Reproduce verbatim the rows below, from the line containing "Choose the Second" down to the line containing "pos(435,388)", with both of those lines included.

(Stored dataset rows)
────

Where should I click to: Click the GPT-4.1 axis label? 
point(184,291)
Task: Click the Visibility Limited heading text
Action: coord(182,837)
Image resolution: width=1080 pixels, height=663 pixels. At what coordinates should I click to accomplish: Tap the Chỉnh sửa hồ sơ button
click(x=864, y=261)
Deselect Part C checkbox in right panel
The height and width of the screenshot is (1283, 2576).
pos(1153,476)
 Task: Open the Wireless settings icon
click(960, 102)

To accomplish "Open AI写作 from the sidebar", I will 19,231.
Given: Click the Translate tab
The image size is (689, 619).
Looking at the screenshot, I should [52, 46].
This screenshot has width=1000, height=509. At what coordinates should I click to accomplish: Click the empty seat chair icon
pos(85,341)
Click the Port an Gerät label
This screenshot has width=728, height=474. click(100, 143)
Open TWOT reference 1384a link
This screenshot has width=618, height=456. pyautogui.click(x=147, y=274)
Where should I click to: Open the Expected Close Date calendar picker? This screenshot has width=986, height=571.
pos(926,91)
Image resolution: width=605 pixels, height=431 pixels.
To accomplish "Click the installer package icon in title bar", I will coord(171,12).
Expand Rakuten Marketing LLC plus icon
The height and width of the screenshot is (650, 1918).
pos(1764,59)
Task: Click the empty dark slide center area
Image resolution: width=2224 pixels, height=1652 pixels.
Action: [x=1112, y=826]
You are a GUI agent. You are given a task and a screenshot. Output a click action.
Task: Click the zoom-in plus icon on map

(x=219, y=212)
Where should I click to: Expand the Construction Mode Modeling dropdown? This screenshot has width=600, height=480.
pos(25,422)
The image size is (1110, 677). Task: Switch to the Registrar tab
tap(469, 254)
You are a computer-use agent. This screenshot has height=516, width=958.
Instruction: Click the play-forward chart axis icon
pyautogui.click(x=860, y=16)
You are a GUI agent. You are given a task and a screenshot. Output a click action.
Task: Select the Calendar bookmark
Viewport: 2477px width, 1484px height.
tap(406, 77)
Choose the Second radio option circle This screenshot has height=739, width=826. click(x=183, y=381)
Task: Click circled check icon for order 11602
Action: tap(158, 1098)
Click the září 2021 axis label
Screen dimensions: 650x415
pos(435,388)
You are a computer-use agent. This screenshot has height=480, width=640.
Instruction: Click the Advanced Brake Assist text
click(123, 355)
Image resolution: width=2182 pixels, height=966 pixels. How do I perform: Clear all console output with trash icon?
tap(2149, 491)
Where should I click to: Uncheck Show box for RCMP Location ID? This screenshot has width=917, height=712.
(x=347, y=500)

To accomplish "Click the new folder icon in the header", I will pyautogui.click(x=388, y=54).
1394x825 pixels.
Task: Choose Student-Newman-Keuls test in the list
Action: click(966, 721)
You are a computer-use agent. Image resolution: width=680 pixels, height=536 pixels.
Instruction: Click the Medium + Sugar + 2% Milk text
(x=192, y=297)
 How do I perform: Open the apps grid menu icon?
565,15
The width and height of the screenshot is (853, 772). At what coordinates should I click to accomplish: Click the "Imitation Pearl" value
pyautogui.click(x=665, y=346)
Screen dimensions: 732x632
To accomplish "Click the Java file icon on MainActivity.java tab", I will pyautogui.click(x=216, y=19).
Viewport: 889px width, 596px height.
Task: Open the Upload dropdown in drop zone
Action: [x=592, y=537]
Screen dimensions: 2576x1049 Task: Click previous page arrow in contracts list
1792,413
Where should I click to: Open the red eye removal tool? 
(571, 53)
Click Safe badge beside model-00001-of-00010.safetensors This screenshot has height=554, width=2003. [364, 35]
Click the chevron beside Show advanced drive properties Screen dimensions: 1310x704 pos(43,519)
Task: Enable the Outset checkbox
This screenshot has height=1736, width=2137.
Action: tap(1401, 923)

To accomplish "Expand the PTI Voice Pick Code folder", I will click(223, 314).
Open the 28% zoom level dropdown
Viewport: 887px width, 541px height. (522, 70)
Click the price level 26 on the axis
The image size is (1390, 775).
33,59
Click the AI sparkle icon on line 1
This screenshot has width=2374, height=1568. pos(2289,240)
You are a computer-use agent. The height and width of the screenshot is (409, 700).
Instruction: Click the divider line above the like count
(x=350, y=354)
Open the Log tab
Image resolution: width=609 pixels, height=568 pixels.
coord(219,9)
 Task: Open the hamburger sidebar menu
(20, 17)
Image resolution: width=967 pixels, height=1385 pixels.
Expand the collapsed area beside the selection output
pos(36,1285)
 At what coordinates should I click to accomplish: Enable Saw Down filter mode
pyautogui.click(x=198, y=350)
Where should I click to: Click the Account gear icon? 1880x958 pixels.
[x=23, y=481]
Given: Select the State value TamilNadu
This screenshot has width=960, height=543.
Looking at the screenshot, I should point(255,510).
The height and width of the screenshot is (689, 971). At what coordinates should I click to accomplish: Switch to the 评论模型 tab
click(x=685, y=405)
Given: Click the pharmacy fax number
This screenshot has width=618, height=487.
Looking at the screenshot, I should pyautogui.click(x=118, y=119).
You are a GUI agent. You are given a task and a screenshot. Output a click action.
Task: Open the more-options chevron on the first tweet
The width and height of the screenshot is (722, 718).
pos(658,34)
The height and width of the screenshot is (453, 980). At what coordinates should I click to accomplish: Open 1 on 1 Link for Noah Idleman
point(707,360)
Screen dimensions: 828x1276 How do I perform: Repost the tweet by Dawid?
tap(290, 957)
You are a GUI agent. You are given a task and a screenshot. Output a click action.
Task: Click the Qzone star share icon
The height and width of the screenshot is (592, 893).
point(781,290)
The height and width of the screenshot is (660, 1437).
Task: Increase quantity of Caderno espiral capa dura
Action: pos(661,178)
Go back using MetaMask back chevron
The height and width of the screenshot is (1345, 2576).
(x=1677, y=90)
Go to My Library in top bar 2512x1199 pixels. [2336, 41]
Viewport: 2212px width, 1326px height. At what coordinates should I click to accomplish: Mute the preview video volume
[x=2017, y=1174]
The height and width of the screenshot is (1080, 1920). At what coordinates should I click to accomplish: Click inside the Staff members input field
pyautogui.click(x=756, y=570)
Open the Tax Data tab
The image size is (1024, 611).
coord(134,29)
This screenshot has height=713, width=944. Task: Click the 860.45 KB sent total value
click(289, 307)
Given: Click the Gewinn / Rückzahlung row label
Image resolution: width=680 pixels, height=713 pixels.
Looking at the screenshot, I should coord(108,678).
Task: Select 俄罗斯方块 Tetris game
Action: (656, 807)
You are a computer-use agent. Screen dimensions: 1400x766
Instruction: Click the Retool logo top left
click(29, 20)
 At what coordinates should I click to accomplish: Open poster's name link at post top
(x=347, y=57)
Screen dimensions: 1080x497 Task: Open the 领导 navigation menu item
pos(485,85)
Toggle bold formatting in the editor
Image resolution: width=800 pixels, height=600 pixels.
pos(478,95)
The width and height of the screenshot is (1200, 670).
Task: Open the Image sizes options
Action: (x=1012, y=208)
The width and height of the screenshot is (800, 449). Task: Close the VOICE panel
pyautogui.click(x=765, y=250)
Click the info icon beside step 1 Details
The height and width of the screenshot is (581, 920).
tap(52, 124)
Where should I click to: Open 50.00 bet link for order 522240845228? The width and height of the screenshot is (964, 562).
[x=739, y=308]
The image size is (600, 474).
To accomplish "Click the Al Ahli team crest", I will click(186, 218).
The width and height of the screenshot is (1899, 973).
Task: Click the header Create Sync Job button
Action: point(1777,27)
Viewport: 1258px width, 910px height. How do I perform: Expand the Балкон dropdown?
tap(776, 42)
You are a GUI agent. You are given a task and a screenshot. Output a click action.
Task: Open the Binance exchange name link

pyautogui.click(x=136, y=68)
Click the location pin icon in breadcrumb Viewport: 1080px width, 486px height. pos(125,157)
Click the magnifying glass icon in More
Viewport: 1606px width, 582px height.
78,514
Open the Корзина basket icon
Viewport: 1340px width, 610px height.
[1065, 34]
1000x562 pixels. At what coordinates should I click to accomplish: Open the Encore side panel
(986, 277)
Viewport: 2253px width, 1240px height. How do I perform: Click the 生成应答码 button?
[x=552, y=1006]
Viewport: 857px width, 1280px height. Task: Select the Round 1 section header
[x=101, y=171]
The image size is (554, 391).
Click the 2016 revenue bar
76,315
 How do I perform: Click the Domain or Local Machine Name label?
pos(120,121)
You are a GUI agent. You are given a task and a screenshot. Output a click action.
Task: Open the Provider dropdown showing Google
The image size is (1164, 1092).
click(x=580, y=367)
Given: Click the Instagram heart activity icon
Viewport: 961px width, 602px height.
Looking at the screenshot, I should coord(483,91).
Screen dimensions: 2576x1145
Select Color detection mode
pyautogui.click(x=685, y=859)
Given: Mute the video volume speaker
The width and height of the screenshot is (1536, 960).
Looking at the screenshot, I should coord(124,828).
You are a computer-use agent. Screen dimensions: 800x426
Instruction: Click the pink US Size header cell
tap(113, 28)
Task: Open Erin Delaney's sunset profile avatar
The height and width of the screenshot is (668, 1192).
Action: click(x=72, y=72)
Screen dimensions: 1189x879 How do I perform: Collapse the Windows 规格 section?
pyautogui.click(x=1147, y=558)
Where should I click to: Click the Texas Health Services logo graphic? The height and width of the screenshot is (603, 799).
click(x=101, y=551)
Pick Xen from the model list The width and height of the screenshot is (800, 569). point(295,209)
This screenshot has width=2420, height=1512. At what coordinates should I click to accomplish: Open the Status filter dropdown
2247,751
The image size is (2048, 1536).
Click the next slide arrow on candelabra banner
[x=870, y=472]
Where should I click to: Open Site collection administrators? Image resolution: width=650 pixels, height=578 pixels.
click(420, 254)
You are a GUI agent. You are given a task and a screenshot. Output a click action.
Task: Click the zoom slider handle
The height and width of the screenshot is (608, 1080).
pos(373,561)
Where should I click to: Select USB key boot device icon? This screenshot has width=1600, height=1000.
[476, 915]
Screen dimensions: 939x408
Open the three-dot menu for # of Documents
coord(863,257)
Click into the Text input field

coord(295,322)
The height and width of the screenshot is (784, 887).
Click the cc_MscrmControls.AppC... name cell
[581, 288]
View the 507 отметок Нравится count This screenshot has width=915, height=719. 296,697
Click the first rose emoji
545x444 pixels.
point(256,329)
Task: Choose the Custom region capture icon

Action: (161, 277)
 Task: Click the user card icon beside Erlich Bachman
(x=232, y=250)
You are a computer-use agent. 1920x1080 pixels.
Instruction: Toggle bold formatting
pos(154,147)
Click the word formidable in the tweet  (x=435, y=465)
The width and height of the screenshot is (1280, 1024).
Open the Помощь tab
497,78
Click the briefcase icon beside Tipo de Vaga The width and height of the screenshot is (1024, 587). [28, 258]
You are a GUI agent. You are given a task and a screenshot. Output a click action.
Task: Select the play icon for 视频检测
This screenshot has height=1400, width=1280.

────

#### [TASK RESULT]
Choose the Second radio option circle This screenshot has height=739, width=826. click(x=183, y=381)
Task: Click circled check icon for order 11602
Action: tap(158, 1098)
Click the září 2021 axis label
Screen dimensions: 650x415
pos(435,388)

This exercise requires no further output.